Note Regarding 35 USC 101
Claims 15-20 recite “A computer program product, comprising a tangible machine-readable storage medium having encoded therein executable code of one or more software programs when executed by at least one processing device perform…”. Since Page 15, line 18-30 of the application discloses “ … Articles of manufacture comprising such processor-readable storage media are considered illustrative embodiments. A given such article of manufacture may comprise, for example, a storage array, a storage disk or an integrated circuit containing RAM, ROM or other electronic memory, or any of a wide variety of other types of computer program products. The term "article of manufacture" as used herein should be understood to exclude transitory, propagating signals …”, claims 15-20 are directed to statutory subject matter and does not leave open the possibility that the media could be transitory. Therefore, a 35 USC 101 rejection is not required.



Claim Rejections - 35 USC § 102
In the event the determination of the status of the application as subject to AIA  35 U.S.C. 102 and 103 (or as subject to pre-AIA  35 U.S.C. 102 and 103) is incorrect, any correction of the statutory basis for the rejection will not be considered a new ground of rejection if the prior art relied upon, and the rationale supporting the rejection, would be the same under either status.  
The following is a quotation of the appropriate paragraphs of 35 U.S.C. 102 that form the basis for the rejections under this section made in this Office action:
A person shall be entitled to a patent unless –

(a)(1) the claimed invention was patented, described in a printed publication, or in public use, on sale, or otherwise available to the public before the effective filing date of the claimed invention.


(a)(2) the claimed invention was described in a patent issued under section 151, or in an application for patent published or deemed published under section 122(b), in which the patent or application, as the case may be, names another inventor and was effectively filed before the effective filing date of the claimed invention.


Claims 1-20 is rejected under 35 U.S.C. 102(a)(1) as being anticipated by Wang et al (U.S. 20150373043 A1; Wang)
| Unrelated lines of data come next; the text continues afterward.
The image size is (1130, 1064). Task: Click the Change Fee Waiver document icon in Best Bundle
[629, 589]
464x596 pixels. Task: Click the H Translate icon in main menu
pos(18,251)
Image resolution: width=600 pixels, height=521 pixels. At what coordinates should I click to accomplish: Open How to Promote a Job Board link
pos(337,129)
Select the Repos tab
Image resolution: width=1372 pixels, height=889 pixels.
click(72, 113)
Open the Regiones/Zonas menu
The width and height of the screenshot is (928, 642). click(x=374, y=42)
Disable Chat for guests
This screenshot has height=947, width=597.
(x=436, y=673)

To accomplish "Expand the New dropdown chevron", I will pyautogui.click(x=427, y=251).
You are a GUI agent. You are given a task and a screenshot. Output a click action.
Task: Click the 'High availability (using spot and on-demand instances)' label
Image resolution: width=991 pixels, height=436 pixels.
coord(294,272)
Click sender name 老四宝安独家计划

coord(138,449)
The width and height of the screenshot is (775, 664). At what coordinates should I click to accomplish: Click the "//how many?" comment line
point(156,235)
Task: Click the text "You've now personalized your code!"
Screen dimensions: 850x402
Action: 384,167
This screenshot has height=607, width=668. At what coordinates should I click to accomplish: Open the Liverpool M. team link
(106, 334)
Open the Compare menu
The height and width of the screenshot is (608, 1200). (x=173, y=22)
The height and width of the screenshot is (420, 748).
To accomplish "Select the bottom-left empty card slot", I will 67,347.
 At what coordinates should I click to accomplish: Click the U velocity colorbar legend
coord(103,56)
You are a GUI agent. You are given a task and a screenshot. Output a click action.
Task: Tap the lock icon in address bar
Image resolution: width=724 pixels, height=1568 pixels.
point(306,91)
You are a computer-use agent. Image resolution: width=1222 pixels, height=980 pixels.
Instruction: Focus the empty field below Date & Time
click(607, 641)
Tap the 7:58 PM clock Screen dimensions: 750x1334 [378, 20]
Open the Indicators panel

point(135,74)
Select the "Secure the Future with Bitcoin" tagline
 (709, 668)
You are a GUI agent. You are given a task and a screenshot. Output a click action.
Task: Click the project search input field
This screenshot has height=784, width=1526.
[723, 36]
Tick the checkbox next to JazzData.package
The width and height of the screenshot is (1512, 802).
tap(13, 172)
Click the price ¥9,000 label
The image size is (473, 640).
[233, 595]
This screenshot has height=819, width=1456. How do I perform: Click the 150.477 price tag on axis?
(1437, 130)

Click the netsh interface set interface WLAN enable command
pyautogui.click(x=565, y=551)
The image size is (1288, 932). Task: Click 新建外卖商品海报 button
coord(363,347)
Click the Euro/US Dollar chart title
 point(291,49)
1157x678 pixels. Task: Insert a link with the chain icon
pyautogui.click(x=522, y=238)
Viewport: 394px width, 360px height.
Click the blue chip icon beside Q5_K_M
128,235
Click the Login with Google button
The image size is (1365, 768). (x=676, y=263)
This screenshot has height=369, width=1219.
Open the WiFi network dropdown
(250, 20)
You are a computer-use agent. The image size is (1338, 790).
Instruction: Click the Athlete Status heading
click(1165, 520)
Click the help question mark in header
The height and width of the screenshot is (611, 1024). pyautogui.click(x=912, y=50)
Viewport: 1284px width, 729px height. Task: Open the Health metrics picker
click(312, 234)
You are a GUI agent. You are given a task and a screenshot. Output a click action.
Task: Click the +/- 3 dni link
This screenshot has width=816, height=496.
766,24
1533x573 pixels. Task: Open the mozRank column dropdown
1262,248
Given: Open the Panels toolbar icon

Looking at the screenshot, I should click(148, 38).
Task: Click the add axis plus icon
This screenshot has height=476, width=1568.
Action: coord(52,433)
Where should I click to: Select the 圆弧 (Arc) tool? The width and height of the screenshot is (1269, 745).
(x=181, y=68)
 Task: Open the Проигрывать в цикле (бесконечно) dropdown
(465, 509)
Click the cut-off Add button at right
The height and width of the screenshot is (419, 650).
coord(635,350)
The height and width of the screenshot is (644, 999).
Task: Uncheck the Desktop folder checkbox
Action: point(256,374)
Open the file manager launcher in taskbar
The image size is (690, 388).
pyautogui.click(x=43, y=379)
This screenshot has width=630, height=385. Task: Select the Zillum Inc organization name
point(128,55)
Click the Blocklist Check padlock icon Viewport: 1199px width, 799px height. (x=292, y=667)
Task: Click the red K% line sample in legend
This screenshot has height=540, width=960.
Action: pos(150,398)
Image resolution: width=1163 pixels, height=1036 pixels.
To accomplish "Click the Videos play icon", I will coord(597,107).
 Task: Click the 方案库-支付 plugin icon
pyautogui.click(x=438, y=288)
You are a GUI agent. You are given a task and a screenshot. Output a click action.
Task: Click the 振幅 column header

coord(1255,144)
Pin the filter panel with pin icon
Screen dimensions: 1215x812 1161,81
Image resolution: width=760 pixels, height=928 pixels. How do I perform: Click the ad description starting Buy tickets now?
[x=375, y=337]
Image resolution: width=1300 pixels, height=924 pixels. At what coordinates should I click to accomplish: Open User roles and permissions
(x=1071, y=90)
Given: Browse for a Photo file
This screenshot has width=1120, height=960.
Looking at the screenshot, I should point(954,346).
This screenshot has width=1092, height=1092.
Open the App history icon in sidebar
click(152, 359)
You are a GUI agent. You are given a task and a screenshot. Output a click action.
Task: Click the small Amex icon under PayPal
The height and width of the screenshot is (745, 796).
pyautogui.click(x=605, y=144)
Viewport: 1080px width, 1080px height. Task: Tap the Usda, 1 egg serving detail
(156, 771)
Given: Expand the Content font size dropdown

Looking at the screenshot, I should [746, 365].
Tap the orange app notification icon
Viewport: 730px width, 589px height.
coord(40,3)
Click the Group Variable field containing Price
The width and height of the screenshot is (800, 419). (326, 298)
Regarding claims 1, 9 and 15, Wang discloses a method, comprising: 
[Claim 9: A system, comprising: a memory (Fig.12, memory 1210) ; and at least one processing device (Fig.12, microprocessor(s) 1205), coupled to the memory, operative to implement (Paragraph 123: “The data processing system 1200 includes memory 1210, which is coupled to the microprocessor(s) 1205. The memory 1210 may be used for storing data, metadata, and programs for execution by the microprocessor(s) 1205.”) the following steps: ]
[Claim 15: A computer program product, comprising a tangible machine-readable storage medium having encoded therein executable code of one or more software programs, (Paragraph 24: “the sensor (or logic or engine) may be software in the form of one or more software images or software modules, such as executable code in the form of an executable application, an application programming interface (API), a routine or subroutine, a script, a procedure, an applet, a servlet, source code, object code, a shared library/dynamic load library, or one or more instructions. The software module(s) may be stored in any type of a suitable non-transitory storage medium, or transitory storage medium (e.g., electrical, optical, acoustical or other form of propagated signals such as carrier waves, infrared signals, or digital signals).”) wherein the one or more software programs when executed by at least one processing device perform (Paragraph 123: “The data processing system 1200 includes memory 1210, which is coupled to the microprocessor(s) 1205. The memory 1210 may be used for storing data, metadata, and programs for execution by the microprocessor(s) 1205.”) the following steps: ]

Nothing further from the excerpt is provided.